There is a dawning of reality which happens after the results of an election have been announced. Candidates, especially those who have lost to a majority vote begin to have flashes of reflection on what they did wrong or where they went wrong.
It was on the wings of this pain point of losing that some eminent Nigerians had been asking the flagbearer of the People’s Democratic Party (PDP), Alhaji Atiku Abubakar to concede, rub in the pain and congratulate the winner, President Muhammadu Buhari of the All Progressives Congress (APC). There were even reports of a purported meeting by members of the National Peace Committee, seeming to pacify Atiku and make him accept defeat by congratulating the winner.
Ordinarily, one would have expected the members of this committee which includes former president Alhaji Abdusalam Abubakar, Fr. Mathew Kukah and others to know better than calling for such spurious concession from Atiku. In the face of a loss to Buhari, which an election known by many not to have been very free and fair, calling for such a compromise should only have come from his political party alone.
In the history of election tribunals since the 4th Republic, a good number of disputed election results which were taken to the courts were won by the prosecution fair and square. In fact, such a process can only strengthen our democratic processes more, as we get more definitive interpretation of the Electoral Act by the judiciary. The Independent National Electoral Commission (INEC) itself is positioned to gain more from such a process.
Despite the calls for him to concede, Atiku, as well as the PDP are however switching up plans to present their case to the tribunal which has a window period of 21 days. There were reports that the PDP National Working Committee met on Monday to finalize per the election appeal case.
In an alternate universe, where negotiations and consensus are the major things being hatched, alliances are beginning to take shape ahead of the upcoming gubernatorial and state assembly elections coming up by Saturday, March 9th. More conspicuous is the last minute switch which former governor of Oyo State, Otunba Adebayo Alao-Akala who is also contesting the gubernatorial seat at the upcoming polls made back to the APC – declaring full support for the candidacy of Mr. Abebayo Adelabu, the APC gubernatorial candidate in the state. Of course, such a last minutes switch might have succeeded in tilting the pool in favour of the APC in the state. Akala, who was until recently in the APC before he left, got wooed back into the APC again from the effort of the Ekiti state governor, Dr. Kayode Fayemi.
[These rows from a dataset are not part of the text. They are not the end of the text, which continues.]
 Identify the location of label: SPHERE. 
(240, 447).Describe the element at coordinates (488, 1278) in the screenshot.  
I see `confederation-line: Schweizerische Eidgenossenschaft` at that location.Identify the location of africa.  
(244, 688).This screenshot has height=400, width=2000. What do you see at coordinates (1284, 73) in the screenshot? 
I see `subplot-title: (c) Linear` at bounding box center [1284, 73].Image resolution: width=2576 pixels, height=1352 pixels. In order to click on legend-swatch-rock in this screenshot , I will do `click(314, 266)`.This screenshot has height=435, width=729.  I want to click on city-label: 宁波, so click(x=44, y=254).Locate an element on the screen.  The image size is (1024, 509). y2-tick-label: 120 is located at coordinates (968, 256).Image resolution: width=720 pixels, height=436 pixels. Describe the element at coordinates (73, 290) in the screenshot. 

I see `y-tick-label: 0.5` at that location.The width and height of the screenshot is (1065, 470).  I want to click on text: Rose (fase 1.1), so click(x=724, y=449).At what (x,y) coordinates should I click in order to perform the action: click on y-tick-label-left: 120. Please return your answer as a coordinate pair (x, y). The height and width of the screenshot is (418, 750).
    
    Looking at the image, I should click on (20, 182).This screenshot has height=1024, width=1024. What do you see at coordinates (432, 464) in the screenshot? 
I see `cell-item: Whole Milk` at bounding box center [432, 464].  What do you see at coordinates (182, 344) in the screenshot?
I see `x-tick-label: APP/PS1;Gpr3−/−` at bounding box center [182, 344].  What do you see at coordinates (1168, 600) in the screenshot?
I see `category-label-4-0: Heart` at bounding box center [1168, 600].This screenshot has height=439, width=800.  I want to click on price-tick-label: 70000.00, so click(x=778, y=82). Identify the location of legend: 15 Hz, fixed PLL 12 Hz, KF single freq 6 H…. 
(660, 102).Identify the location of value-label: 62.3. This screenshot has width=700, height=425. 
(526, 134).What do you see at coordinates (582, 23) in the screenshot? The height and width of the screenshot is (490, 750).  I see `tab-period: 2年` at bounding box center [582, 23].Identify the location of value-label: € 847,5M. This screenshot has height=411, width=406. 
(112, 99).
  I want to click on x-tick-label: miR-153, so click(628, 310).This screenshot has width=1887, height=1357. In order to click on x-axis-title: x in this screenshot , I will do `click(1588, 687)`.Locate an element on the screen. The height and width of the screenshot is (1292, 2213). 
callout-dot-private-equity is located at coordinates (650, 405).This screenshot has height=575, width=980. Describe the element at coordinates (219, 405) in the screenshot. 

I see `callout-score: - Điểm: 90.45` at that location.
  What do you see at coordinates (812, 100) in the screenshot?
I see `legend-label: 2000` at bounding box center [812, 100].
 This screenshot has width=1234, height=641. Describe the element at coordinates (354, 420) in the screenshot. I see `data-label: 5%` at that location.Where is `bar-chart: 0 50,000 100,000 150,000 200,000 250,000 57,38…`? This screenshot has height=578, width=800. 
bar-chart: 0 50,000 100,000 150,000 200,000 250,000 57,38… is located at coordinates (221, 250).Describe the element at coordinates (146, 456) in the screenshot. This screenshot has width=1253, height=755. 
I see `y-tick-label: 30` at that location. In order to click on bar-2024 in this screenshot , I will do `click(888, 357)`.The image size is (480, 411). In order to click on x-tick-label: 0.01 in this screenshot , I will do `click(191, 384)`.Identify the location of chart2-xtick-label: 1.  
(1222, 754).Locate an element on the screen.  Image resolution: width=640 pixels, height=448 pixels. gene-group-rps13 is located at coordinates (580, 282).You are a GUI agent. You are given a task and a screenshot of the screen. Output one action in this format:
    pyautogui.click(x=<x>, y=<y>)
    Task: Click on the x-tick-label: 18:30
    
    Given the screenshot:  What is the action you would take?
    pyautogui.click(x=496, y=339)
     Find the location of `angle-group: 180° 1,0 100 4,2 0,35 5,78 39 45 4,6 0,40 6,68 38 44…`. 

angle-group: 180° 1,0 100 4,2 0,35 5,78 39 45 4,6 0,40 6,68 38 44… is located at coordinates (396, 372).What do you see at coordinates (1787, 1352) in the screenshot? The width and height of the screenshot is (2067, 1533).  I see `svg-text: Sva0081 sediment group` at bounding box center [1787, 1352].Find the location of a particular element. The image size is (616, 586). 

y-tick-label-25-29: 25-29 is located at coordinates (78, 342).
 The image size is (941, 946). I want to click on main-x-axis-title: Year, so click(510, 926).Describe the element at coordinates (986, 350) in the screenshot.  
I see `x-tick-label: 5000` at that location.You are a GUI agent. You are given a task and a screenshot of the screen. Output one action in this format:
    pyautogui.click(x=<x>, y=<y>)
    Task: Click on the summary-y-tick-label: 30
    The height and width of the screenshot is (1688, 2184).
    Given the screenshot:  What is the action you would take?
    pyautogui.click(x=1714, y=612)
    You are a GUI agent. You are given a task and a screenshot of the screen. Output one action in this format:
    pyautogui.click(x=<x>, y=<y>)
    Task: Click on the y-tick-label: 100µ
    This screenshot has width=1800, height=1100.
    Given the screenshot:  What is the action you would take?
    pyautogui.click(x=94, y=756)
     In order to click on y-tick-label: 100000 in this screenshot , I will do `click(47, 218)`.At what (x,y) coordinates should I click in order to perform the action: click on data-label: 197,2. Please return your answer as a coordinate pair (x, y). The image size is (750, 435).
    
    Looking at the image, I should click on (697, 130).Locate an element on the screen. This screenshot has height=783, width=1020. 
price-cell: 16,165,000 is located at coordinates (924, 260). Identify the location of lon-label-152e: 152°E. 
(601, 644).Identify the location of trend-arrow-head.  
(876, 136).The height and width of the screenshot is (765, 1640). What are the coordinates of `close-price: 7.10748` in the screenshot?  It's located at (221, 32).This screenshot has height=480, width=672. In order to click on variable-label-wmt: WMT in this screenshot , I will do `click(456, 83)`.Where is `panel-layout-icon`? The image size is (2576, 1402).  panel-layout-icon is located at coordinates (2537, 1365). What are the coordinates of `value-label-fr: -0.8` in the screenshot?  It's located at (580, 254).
It may not be farfetched to say then, that our politicians seem to have permanently unlocked this vicious cycle of compromises, alliances and fallouts.
Even in Lagos state where it appears there are only two major candidates contesting the gubernatorial seat, we should be expectant of such last minute switches. In a state with the presence of political juggernauts such as Asiwaju Bola Tinubu, a mere last minute pulling of some strings could largely favour Jide Sanwo-olu of the APC against Jimi Agbaje of the PDP.
We are in desperate times indeed. From the look of things and with the way this past presidential election was conducted, there is all likelihood that the incumbent party would do anything possible to retain gubernatorial seats across the country, and even claim new ones in previously unoccupied territory.
But as it is always a commonality in the game of politics too, people who collude to achieve sometimes selfish aims still fallout, and then make up again in consensus – as the cycle continues perpetually to the wonderment of the ordinary citizen.